(Beginning of READING PASSAGE)

A third deity is a dog god, named Opiyel-Guaobiran, meaning 'the dog deity who takes care of the souls of the immediately deceased and is the son of the spirit of darkness'. Again, carvings of a dog's head or whole body have been found of shell or stone, which were often used to induce narcotic trances. Many of the carvings have holes and Y-shaped passages which would have been put to the nose to snuff narcotics and induce a religious trance in the shaman or priest, who could then ascertain the status of a departed soul for a recently bereaved relative.

(End of READING PASSAGE)

### TASKS FOR THIS EXERCISE
1 - From the passage about the dog deity, list every detail it gives about the physical form of the carvings: what they depict, what they are made of, and the openings they contain.
2 - Reproduce the passage about the dog deity word for word, from "A third deity" up to and including "recently bereaved relative.".
Draw only on the passage about the dog deity to complete the work.

(Beginning of DATASET CONTENT)

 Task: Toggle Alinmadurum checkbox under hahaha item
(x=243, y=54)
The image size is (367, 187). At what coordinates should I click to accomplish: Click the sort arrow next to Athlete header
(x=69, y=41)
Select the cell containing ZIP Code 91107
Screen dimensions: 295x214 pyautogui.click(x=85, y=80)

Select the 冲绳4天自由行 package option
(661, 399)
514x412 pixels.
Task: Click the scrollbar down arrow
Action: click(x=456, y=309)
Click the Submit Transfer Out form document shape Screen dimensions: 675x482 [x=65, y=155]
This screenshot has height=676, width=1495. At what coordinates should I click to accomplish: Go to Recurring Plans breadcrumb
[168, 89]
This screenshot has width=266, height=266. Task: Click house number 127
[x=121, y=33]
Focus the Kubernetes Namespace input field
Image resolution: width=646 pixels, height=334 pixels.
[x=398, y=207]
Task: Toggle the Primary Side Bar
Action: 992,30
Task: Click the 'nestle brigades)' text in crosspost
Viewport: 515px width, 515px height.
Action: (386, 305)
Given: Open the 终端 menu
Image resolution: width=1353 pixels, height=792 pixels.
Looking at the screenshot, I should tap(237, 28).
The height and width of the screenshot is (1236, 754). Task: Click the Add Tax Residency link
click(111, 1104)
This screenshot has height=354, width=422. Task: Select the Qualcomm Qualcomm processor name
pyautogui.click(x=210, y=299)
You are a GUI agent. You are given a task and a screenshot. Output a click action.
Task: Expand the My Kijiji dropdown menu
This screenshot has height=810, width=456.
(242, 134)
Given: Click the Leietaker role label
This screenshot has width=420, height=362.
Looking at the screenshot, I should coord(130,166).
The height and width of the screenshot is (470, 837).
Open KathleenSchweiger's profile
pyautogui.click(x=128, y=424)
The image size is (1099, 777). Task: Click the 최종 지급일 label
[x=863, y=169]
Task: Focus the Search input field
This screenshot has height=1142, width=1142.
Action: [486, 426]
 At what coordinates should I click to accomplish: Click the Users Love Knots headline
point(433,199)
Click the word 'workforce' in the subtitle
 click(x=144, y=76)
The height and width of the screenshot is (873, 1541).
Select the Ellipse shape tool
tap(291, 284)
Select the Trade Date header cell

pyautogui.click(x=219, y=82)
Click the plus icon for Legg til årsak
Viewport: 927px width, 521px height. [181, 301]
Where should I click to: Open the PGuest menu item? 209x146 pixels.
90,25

(End of DATASET CONTENT)

### TASK SOLUTIONS
1 -
- a dog's head
- a dog's whole body
- shell
- stone
- holes
- Y-shaped passages

2 -
A third deity is a dog god, named Opiyel-Guaobiran, meaning 'the dog deity who takes care of the souls of the immediately deceased and is the son of the spirit of darkness'. Again, carvings of a dog's head or whole body have been found of shell or stone, which were often used to induce narcotic trances. Many of the carvings have holes and Y-shaped passages which would have been put to the nose to snuff narcotics and induce a religious trance in the shaman or priest, who could then ascertain the status of a departed soul for a recently bereaved relative.